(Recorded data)
>>>

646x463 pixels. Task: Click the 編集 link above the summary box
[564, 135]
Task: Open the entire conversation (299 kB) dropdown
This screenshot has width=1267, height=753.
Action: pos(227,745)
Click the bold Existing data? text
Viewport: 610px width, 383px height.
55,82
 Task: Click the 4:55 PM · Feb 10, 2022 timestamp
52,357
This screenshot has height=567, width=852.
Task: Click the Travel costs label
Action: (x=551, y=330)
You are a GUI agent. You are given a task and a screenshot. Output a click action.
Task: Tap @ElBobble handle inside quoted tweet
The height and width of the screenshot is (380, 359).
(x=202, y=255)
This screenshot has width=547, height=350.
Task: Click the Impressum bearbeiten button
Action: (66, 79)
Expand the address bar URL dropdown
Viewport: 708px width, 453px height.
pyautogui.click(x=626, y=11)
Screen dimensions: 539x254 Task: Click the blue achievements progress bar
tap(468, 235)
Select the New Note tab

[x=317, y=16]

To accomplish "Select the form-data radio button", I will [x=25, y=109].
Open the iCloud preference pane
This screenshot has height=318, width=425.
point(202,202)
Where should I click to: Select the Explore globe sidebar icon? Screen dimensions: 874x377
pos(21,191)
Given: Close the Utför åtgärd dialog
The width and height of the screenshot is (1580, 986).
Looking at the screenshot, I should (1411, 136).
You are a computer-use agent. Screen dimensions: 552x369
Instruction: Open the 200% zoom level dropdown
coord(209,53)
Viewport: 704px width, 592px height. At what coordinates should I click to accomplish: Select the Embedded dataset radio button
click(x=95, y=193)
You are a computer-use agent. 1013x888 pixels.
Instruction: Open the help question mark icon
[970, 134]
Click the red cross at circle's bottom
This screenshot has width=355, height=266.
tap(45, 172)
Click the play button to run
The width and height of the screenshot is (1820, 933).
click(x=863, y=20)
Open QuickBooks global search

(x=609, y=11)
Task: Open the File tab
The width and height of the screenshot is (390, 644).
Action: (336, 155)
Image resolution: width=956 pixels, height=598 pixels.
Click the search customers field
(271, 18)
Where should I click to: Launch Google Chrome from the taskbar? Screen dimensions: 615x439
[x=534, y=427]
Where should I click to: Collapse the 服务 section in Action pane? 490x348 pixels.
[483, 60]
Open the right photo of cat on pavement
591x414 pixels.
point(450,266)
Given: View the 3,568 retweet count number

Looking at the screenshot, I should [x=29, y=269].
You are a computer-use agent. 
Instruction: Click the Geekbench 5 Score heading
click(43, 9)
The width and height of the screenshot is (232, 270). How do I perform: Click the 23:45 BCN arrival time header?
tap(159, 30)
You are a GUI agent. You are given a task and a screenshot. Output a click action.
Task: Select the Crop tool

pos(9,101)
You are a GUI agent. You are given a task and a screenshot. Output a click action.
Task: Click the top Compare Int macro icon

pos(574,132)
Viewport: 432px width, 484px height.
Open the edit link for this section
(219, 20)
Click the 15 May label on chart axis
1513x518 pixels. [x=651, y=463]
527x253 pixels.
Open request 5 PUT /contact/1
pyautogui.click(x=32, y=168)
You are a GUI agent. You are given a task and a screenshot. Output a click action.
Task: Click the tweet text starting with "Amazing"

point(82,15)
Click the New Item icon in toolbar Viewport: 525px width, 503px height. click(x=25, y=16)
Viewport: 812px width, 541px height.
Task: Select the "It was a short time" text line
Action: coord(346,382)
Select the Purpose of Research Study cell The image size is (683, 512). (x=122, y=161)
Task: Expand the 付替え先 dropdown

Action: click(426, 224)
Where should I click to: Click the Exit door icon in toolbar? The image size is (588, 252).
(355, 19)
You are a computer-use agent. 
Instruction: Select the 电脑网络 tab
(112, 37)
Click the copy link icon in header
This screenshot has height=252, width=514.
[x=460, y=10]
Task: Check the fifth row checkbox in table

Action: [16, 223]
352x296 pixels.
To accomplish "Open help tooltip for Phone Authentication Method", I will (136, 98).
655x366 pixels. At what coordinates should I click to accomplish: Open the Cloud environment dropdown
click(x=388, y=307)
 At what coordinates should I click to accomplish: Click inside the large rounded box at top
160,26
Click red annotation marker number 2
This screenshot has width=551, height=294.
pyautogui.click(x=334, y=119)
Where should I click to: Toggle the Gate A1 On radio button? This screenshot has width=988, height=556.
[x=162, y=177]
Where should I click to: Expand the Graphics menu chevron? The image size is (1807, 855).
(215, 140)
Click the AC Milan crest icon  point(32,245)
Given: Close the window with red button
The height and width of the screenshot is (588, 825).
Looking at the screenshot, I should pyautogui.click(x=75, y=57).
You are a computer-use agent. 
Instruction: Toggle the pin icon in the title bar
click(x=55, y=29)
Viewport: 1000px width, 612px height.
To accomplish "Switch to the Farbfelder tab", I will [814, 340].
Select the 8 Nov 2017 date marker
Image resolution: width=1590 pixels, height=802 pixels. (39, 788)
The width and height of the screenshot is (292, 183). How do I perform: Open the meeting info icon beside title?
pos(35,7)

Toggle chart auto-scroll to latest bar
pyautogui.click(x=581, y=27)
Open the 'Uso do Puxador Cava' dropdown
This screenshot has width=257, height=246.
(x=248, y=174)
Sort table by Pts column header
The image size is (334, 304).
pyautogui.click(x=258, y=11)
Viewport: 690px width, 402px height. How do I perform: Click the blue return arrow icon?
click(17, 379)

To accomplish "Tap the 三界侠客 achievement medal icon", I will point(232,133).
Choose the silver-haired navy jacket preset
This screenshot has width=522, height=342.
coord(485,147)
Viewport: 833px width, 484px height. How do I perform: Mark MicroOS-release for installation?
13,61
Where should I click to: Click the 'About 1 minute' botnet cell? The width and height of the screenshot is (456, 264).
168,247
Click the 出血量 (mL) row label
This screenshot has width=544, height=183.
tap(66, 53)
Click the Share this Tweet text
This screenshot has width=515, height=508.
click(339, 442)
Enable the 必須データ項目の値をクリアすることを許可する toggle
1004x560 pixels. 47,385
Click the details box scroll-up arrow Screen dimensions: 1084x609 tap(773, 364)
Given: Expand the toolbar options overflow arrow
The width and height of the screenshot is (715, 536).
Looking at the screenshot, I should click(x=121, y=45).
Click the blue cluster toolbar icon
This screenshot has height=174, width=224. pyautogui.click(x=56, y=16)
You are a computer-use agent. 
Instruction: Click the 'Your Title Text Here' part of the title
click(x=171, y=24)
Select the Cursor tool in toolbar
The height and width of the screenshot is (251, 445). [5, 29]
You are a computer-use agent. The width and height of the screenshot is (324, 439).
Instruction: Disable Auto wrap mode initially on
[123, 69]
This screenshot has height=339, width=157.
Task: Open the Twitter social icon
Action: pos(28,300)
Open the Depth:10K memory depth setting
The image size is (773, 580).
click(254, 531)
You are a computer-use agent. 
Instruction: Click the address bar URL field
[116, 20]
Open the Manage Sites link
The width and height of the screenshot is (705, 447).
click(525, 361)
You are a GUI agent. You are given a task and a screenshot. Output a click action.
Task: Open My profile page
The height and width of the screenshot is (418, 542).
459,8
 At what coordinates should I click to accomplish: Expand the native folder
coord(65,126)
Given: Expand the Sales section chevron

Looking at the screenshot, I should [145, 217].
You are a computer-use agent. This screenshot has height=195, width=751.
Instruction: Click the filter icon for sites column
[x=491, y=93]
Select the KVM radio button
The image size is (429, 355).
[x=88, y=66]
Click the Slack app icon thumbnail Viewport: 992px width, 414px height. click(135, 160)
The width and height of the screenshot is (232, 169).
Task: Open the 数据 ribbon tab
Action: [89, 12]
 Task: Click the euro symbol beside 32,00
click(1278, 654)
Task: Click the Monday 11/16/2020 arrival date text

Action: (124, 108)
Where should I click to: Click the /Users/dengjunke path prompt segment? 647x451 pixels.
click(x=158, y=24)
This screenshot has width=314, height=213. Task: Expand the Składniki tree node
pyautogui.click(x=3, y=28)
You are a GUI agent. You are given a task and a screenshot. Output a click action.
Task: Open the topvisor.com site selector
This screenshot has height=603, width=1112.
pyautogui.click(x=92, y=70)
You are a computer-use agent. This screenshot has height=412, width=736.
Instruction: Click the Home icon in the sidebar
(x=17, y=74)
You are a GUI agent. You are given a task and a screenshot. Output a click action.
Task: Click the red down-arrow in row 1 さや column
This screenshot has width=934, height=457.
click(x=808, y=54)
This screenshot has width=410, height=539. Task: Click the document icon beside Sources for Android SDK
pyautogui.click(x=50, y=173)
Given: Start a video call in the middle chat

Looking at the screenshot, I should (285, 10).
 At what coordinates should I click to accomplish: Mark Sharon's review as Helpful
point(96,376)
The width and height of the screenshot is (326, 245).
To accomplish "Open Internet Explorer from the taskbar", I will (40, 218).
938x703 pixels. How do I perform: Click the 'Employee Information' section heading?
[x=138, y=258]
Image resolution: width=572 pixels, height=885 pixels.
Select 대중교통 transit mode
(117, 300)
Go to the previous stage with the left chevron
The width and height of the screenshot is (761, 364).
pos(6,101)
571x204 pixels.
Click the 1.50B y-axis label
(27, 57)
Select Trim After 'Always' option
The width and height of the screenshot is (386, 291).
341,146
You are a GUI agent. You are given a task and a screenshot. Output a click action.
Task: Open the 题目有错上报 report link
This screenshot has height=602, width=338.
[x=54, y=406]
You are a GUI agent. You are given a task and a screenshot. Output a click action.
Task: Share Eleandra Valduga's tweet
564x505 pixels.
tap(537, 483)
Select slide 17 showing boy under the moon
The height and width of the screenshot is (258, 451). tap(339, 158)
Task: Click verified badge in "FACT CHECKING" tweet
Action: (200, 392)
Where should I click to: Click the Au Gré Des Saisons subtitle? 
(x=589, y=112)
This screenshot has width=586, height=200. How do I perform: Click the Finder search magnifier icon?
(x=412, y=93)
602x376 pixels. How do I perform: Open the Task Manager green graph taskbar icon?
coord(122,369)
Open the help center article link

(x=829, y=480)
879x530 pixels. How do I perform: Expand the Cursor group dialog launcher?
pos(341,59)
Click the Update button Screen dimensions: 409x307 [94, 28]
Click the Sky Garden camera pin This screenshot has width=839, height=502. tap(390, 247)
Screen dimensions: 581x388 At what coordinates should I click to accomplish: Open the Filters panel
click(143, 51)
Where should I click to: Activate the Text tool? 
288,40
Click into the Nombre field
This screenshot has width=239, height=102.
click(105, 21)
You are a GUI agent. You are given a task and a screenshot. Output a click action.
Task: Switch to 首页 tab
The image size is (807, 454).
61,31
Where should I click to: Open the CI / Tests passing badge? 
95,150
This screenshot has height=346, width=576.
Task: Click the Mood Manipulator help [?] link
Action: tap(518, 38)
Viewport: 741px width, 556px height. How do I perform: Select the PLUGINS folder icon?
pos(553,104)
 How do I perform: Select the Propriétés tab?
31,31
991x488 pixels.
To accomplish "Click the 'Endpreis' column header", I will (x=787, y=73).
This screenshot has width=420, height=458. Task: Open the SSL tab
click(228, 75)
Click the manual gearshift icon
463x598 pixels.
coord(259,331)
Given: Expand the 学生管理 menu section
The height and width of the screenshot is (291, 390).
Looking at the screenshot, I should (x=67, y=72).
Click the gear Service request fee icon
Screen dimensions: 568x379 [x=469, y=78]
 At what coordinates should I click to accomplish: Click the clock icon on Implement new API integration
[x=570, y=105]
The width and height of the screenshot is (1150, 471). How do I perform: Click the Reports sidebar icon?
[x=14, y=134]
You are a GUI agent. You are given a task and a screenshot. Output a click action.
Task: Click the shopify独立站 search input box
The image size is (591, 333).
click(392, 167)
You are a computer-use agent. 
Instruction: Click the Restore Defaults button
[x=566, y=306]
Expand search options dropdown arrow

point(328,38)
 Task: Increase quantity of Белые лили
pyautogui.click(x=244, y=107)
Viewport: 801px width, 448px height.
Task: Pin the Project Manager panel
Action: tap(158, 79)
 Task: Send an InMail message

<<<

*EXERCISE DESCRIPTION:*
Would you restate word for word every line from the one holding "Click the manual gearshift icon" to the end of the entries, both ends included?

*WRITTEN ANSWER:*
Click the manual gearshift icon
463x598 pixels.
coord(259,331)
Given: Expand the 学生管理 menu section
The height and width of the screenshot is (291, 390).
Looking at the screenshot, I should (x=67, y=72).
Click the gear Service request fee icon
Screen dimensions: 568x379 [x=469, y=78]
 At what coordinates should I click to accomplish: Click the clock icon on Implement new API integration
[x=570, y=105]
The width and height of the screenshot is (1150, 471). How do I perform: Click the Reports sidebar icon?
[x=14, y=134]
You are a GUI agent. You are given a task and a screenshot. Output a click action.
Task: Click the shopify独立站 search input box
The image size is (591, 333).
click(392, 167)
You are a computer-use agent. 
Instruction: Click the Restore Defaults button
[x=566, y=306]
Expand search options dropdown arrow

point(328,38)
 Task: Increase quantity of Белые лили
pyautogui.click(x=244, y=107)
Viewport: 801px width, 448px height.
Task: Pin the Project Manager panel
Action: tap(158, 79)
 Task: Send an InMail message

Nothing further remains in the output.